**EXTRACTED INFORMATION:**

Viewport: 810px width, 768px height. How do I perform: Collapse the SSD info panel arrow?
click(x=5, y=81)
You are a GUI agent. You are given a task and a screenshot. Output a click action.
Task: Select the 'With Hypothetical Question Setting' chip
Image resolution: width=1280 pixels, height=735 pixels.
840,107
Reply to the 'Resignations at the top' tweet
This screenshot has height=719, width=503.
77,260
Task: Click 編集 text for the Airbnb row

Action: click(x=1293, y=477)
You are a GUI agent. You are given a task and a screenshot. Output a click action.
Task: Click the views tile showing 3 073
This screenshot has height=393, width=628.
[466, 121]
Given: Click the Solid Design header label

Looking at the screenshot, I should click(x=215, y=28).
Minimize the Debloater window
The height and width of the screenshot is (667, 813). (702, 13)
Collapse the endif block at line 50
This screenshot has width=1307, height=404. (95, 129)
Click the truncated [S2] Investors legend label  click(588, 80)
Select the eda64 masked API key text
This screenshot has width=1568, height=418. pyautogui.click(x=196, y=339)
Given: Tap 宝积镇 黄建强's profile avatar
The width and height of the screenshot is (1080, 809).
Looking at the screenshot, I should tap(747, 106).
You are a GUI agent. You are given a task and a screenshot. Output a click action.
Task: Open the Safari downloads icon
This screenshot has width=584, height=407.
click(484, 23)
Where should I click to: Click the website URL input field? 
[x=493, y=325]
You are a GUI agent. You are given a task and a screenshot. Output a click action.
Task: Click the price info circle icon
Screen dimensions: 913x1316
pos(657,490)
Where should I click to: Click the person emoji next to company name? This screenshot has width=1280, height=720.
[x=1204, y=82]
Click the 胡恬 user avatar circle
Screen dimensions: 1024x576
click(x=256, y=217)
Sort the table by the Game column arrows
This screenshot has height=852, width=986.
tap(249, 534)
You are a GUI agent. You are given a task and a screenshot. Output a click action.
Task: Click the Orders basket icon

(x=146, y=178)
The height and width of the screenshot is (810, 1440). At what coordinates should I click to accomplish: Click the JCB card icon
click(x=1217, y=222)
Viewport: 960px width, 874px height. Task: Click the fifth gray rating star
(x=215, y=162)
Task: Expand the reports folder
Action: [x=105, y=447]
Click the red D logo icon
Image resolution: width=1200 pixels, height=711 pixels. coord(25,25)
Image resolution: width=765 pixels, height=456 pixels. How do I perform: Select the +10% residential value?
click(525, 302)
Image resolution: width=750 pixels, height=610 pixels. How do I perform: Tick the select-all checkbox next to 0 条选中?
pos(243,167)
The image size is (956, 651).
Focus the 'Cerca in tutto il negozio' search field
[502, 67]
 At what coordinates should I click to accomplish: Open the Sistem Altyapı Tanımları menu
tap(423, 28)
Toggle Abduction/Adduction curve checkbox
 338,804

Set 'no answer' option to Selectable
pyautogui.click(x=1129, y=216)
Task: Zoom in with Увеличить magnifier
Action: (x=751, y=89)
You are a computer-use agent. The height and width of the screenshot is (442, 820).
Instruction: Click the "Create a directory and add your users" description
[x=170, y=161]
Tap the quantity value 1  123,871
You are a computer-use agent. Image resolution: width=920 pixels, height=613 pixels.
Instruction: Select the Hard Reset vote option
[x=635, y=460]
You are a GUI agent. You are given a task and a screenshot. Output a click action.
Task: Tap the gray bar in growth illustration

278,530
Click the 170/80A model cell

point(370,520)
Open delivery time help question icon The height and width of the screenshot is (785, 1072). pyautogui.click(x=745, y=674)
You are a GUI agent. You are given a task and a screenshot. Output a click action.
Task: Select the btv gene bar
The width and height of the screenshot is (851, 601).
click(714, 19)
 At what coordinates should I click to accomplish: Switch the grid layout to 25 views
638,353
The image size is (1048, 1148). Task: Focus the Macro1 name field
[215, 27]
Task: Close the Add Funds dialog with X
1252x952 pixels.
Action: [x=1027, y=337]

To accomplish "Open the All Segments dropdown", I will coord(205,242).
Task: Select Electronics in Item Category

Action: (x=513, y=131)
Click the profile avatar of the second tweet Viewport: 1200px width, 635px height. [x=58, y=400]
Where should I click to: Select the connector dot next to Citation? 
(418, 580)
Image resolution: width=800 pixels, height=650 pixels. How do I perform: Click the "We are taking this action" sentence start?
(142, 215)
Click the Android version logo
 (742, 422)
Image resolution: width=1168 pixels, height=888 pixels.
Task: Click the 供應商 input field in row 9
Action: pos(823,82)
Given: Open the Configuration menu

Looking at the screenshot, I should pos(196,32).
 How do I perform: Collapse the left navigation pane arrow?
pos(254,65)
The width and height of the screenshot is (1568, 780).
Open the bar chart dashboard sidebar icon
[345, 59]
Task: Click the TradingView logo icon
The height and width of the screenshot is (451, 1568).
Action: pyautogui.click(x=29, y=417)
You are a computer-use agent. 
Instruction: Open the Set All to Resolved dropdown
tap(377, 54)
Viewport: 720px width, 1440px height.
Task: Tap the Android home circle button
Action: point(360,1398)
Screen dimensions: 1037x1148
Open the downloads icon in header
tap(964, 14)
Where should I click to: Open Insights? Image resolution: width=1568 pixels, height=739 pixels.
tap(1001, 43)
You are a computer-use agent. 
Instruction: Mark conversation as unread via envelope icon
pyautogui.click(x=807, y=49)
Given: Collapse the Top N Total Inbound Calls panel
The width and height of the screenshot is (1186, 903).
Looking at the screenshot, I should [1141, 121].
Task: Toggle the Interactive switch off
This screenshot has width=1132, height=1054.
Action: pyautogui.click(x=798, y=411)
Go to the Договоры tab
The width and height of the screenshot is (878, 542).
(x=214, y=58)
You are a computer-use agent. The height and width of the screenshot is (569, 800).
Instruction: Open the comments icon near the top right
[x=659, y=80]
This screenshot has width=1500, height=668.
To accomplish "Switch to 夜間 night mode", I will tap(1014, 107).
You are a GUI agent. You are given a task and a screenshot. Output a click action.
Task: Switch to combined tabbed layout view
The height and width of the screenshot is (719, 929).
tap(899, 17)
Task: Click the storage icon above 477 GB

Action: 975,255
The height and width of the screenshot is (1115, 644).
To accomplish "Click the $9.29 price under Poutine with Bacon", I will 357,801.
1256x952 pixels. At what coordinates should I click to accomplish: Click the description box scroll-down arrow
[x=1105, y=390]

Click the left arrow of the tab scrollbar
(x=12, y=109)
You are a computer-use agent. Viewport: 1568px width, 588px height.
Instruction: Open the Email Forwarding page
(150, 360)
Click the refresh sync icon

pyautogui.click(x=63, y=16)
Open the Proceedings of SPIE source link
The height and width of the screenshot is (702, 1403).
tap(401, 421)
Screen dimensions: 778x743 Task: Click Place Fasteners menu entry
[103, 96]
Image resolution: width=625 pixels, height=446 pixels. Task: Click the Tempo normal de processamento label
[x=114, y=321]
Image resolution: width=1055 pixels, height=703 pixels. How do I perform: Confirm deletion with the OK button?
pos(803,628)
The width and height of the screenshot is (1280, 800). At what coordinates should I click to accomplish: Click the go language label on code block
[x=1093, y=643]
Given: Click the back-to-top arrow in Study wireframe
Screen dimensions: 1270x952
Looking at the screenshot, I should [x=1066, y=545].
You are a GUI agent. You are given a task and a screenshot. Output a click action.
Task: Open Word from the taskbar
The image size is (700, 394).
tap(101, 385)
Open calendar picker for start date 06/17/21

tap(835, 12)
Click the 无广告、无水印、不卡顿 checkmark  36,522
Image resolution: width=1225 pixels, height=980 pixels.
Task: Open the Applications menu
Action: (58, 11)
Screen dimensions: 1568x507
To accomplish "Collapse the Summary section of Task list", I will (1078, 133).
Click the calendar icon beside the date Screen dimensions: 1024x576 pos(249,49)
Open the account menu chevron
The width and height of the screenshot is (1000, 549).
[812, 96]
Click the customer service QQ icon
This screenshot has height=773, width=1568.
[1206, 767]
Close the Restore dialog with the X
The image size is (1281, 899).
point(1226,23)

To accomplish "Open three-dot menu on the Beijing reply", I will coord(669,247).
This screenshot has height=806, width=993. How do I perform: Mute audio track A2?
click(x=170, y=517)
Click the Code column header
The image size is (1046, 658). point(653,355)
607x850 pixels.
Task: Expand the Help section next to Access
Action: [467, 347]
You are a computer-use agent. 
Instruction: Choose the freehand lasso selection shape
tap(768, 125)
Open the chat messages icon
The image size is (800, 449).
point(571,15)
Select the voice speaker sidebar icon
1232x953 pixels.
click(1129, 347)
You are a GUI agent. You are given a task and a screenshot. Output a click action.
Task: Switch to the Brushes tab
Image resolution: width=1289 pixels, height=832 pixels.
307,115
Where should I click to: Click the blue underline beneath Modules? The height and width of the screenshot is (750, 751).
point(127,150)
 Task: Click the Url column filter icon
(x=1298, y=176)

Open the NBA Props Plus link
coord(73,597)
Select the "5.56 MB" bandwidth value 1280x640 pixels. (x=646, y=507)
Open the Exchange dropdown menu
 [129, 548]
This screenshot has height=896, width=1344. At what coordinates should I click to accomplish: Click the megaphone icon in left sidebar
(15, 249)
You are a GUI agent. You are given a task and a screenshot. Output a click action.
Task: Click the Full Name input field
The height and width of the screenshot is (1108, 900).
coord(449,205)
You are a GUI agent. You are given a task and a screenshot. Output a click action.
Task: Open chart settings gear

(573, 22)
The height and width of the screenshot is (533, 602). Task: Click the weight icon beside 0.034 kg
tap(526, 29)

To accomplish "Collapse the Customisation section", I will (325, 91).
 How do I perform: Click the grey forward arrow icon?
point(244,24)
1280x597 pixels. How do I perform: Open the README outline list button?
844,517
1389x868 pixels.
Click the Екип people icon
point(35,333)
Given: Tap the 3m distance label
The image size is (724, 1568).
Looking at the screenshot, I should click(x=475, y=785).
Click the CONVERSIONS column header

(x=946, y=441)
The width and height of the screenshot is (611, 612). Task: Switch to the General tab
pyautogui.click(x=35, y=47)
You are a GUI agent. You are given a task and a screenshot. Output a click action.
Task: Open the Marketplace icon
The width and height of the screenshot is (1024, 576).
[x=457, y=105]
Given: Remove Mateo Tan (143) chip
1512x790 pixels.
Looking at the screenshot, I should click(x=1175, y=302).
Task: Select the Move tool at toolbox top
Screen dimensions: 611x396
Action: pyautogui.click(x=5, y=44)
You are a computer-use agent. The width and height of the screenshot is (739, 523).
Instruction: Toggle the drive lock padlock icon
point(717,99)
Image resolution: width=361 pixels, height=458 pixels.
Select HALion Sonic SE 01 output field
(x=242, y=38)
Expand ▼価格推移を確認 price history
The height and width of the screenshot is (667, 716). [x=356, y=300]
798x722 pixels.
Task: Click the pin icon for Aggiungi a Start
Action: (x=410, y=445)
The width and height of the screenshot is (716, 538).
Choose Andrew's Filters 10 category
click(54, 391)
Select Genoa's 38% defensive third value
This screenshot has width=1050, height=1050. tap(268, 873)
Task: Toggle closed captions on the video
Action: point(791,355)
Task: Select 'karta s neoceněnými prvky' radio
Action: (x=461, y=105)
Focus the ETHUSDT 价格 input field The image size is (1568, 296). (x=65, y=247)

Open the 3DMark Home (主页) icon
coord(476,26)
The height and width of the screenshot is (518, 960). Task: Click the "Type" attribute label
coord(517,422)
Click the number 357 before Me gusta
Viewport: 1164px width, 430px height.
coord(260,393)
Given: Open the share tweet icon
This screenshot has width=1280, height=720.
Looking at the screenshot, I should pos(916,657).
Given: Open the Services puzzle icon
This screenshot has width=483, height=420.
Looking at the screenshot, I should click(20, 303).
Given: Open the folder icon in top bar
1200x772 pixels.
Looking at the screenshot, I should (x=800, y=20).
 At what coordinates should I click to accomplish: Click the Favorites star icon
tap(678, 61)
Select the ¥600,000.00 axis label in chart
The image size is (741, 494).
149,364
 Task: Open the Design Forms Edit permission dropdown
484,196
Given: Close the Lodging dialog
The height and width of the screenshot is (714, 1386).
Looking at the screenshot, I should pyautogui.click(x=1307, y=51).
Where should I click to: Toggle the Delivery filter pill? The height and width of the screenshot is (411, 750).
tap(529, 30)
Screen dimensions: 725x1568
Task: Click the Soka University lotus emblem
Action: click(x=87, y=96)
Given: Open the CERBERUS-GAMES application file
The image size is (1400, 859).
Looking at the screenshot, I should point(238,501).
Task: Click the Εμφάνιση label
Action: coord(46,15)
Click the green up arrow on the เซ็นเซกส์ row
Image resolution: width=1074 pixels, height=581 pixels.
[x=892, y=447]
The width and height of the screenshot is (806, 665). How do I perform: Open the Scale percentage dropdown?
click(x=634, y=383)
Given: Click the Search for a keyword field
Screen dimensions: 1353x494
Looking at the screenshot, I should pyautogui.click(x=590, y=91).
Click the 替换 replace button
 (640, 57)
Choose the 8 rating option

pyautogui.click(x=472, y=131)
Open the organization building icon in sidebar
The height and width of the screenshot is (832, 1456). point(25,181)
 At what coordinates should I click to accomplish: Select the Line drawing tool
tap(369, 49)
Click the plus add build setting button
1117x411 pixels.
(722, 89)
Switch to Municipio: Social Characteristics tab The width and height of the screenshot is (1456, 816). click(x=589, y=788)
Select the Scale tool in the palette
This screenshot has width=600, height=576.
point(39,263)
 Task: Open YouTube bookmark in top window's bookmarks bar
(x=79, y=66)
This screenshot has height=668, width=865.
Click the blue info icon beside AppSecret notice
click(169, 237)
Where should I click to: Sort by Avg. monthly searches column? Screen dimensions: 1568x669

**ACTION ITEM:** Beginning at the first line of the records, retype exactly every line up to and including the one with "Task: Select the 'With".

**WRITTEN RESPONSE:**
Viewport: 810px width, 768px height. How do I perform: Collapse the SSD info panel arrow?
click(x=5, y=81)
You are a GUI agent. You are given a task and a screenshot. Output a click action.
Task: Select the 'With Hypothetical Question Setting' chip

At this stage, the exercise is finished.